Its good if all many apps use them. But the problem is when you have to install one 10mb app and it pulls 4gb deps.
Also i don't know what is flapak runtimes which are big and different versions of them are required for different apps
Indeed, for a single app it might be a lot, considering it's a single app. But even then it's not a lot of disk space out of what people have. But with every additional app, that additional space use lessens thanks to shared runtimes and dedupping.
Also i don't know what is flapak runtimes which are big and different versions of them are required for different apps
I think a few of the most used one cover most apps, but even with different runtime versions and I think even different runtimes, thanks to dedupping it should only use extra space for stuff that's actually different between the two. Two instances of the same library in different runtimes would only use the space of one, afaik.
4Gb of dependencies so far
I use Flatpaks mostly because I like having my base os and gui minimal as possible. Every thinking that is not core os I install as a flatpak. This is great because I didn't have to install dependencies like lib32 and other libraries on my root partition. Lean and mean.
Yeah storage is cheap but I last reformated my boot drive in 2017 so my root partition is 20GB and now I have no room for Flatpak. Now I could just resize it but wheres the fun in that.
TL:DR "A 20GB root partition ought to be enough for anybody."
You can have flatpak install it's stuff into your home with the --user flag.
I feel your pain. Flatpack can really ruin partitioning strategies.
It has an installations feature to use any location, as well as users home by default.
I seriously want to switch some of the small distros like tinycore as a daily driver.
1GB of RAM and 4GB disk space is more than enough for all but the most bloated apps.
I've put steam on a librebooted chromebook with similar stats, it has to install games on a usb drive/sd card but it works quite well even for casual linux gamers
I use flatpaks on my desktop all the time, no issue with storage space. But my laptop with only 128gb SSD starts sweating.
Flatpak don't be like this at all.
I suppose it might seem like that if you install it just for a singular app. Then the runtime + possible drivers are a hefty load. But everything after that, the weight of the deps proportional to the apps gets lighter through shared runtimes, drivers, dedupping and so on.
Some go to install a singular flatpak and are horrified by the amount it tries to install and never look back. Which I sorta get, though if that their level of familiarity with flatpak they might not be the best people to partake in the dep/flatpak/snap/appimage fights. But they still do.
Yes, the same can be said if you run GNOME and install a single KDE app or vice-versa. And here’s my petition to convert DigiKam to FLTK so everyone can enjoy it.
I used it after getting frustrated with the AUR. Never looked back unless the package wasn't on Flatpak or had an AppImage.
Flatpak is crazy inefficient, but at least I can get software that is not yet on distro repos. It will get better.
I found a QT app today. Uncompiled file size: 1 MB. Compiled size: 100 MB
Yeah, completely normal for Qt... well, if you bundle everything that is.
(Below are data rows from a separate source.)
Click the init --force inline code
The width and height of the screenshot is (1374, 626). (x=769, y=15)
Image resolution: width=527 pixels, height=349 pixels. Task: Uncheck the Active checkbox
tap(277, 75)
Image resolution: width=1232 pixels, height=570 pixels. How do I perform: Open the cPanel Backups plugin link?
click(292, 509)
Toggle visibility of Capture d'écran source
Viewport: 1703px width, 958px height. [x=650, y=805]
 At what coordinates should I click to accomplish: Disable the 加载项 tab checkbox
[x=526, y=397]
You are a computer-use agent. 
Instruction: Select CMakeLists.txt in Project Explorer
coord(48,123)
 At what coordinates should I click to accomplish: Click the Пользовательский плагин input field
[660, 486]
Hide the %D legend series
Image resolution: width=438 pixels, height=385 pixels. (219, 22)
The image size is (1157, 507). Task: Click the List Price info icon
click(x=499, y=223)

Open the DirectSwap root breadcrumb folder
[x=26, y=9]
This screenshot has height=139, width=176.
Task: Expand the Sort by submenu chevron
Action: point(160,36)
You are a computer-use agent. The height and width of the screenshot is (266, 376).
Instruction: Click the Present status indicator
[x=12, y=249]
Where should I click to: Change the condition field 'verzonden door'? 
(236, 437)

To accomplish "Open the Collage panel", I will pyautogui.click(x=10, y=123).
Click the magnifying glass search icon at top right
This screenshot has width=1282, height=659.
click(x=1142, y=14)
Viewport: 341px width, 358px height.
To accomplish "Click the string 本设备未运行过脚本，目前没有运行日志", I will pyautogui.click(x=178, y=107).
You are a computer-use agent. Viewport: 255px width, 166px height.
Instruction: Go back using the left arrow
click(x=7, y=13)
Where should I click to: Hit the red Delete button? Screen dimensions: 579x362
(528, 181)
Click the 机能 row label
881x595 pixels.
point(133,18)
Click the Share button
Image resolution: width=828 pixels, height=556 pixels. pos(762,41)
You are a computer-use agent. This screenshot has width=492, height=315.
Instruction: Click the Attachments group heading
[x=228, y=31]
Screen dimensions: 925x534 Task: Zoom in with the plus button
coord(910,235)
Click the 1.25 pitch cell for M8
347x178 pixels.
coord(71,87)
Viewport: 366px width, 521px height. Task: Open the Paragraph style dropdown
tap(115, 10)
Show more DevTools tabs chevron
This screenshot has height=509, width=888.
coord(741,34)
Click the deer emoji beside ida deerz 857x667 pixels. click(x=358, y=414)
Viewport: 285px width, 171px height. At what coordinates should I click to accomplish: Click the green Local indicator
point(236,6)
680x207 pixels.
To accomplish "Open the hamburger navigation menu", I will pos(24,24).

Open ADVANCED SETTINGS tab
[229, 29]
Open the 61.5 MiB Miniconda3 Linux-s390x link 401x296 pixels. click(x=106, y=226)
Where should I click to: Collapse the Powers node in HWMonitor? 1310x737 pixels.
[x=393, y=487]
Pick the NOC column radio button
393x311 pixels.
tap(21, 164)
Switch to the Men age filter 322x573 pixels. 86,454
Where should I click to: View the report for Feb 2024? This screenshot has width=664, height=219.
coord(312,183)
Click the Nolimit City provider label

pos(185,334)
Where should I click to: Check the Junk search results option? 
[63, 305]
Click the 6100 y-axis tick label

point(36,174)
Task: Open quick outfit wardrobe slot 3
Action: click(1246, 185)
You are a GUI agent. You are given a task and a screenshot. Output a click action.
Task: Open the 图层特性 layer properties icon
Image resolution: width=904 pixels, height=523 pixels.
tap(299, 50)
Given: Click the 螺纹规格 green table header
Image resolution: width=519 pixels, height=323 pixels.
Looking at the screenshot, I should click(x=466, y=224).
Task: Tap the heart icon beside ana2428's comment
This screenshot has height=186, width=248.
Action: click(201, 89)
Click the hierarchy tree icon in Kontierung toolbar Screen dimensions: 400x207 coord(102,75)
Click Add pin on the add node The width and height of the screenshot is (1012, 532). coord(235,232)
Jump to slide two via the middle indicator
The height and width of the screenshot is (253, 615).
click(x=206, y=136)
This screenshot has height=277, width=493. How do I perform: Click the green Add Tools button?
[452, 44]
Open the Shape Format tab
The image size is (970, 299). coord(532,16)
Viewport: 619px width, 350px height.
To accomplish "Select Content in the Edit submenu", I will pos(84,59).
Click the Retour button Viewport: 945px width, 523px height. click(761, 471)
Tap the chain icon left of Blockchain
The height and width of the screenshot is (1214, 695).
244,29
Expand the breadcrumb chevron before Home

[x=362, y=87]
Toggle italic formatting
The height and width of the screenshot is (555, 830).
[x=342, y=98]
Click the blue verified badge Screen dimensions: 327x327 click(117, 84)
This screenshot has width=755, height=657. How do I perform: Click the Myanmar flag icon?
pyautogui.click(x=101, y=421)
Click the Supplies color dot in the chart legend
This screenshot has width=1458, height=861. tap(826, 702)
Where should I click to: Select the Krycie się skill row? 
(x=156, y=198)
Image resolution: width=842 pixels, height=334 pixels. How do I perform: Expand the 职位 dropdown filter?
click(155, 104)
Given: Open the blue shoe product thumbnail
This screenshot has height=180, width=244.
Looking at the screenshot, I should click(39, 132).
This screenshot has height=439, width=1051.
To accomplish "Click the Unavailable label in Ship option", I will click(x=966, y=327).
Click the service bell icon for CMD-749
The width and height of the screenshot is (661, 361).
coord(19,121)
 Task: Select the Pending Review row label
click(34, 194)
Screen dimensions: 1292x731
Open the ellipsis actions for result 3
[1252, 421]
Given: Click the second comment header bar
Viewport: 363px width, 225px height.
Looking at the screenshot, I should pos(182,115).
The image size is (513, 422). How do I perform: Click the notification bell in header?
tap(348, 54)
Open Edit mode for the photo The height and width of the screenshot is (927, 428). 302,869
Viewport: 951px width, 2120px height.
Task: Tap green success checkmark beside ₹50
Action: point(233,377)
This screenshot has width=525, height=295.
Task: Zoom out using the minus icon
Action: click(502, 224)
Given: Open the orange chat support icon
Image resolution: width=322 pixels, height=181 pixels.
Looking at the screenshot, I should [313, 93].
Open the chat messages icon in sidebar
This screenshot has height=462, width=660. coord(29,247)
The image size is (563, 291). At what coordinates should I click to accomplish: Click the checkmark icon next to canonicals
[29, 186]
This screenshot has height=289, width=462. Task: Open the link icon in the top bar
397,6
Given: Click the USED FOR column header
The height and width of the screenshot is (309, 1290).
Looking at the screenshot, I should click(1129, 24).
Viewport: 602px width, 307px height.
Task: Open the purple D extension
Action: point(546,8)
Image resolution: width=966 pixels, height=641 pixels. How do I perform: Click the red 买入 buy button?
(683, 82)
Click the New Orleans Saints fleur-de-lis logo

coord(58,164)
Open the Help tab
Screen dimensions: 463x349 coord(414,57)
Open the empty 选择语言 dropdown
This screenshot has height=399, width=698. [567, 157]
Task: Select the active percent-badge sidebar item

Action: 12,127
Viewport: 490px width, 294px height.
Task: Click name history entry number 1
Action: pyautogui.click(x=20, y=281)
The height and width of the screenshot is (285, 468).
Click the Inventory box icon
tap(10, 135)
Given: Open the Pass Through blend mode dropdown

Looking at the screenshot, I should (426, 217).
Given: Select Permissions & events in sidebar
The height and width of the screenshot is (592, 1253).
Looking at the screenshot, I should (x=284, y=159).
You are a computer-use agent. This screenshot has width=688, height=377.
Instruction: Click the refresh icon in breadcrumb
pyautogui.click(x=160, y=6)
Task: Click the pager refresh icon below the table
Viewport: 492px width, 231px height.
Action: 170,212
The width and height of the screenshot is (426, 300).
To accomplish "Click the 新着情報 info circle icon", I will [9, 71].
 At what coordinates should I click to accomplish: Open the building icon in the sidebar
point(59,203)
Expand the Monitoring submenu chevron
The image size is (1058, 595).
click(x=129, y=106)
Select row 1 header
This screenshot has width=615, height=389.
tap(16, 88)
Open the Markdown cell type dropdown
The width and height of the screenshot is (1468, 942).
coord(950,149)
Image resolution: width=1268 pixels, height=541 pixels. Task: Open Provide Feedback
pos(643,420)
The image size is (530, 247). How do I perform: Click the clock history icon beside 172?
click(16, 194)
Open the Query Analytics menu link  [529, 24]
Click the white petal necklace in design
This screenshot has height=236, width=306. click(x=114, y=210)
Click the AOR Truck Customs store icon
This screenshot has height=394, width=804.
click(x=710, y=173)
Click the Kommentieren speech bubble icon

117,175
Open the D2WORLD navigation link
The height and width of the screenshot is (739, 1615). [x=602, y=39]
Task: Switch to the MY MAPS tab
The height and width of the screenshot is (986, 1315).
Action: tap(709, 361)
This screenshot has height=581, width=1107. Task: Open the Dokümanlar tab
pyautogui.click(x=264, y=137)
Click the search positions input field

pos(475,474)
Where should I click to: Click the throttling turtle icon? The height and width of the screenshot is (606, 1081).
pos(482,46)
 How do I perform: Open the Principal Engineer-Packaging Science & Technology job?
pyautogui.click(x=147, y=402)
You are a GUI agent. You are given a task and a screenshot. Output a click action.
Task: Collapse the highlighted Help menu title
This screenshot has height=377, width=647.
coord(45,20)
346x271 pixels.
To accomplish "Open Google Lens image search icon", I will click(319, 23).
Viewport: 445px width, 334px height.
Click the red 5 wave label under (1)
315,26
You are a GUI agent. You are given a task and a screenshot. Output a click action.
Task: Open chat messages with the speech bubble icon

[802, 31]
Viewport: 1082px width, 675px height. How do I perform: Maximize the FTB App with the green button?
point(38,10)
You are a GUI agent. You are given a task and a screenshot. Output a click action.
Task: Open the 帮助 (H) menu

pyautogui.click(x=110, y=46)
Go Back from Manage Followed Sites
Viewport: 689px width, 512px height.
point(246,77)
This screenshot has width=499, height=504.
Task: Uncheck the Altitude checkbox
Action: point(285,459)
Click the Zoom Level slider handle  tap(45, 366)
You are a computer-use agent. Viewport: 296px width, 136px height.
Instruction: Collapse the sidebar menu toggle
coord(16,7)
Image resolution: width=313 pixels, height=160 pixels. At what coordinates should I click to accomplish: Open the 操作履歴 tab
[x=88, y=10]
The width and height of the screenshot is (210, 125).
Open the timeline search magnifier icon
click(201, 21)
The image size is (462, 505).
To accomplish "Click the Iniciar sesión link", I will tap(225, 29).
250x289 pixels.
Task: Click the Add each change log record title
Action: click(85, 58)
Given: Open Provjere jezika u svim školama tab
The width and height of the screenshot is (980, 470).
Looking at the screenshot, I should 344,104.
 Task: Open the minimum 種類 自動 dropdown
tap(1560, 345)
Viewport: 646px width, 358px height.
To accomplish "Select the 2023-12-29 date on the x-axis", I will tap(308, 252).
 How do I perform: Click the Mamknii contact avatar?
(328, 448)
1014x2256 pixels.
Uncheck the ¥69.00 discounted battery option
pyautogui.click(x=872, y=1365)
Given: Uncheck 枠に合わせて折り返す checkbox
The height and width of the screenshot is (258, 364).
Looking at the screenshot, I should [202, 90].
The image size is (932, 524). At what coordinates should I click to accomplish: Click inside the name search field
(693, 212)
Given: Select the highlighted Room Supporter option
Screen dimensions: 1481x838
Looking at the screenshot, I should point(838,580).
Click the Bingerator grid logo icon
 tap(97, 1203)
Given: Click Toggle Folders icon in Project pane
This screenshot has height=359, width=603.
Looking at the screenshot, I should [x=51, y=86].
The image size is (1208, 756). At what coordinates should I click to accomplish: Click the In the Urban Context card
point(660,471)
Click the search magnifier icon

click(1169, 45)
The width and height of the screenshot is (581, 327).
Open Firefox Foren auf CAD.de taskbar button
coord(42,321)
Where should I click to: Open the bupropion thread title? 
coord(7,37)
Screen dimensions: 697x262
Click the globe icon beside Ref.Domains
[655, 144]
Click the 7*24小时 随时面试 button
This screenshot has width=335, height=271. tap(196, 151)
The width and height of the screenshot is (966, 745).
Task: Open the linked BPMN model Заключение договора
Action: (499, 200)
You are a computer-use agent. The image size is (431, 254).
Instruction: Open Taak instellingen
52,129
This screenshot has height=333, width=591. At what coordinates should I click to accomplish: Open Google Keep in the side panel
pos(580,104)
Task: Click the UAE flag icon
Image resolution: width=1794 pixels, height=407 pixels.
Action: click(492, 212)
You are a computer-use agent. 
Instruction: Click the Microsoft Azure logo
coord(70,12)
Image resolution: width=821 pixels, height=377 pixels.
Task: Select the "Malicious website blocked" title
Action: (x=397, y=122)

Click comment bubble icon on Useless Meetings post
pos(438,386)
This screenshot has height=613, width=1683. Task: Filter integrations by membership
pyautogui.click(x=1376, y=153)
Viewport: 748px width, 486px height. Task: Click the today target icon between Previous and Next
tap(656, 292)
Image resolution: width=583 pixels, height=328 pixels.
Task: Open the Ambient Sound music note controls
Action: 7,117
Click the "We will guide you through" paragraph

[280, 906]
If it depends on shared libraries, should't be larger than 10MB or so.
those are shared tho, no biggie
I haven't had any real issues with Flatpaks outside of them not following my GTK theme which I fixed with Flatseal.
I just use appimages, they are even smaller than native packages many times due to their compression, for example libreoffice being 300 vs 600 MiB, librewolf 110 vs 330 MiB, etc.
When you've got decent Internet and storage is cheap....
flatpak is about permission:
https://github.com/tchx84/Flatseal
the fact that gtk, qt, firefox pull in a hundred deps is their own problem.
not a problem per se..
ask software to install itself twice and it becomes noticable how enormous the code is.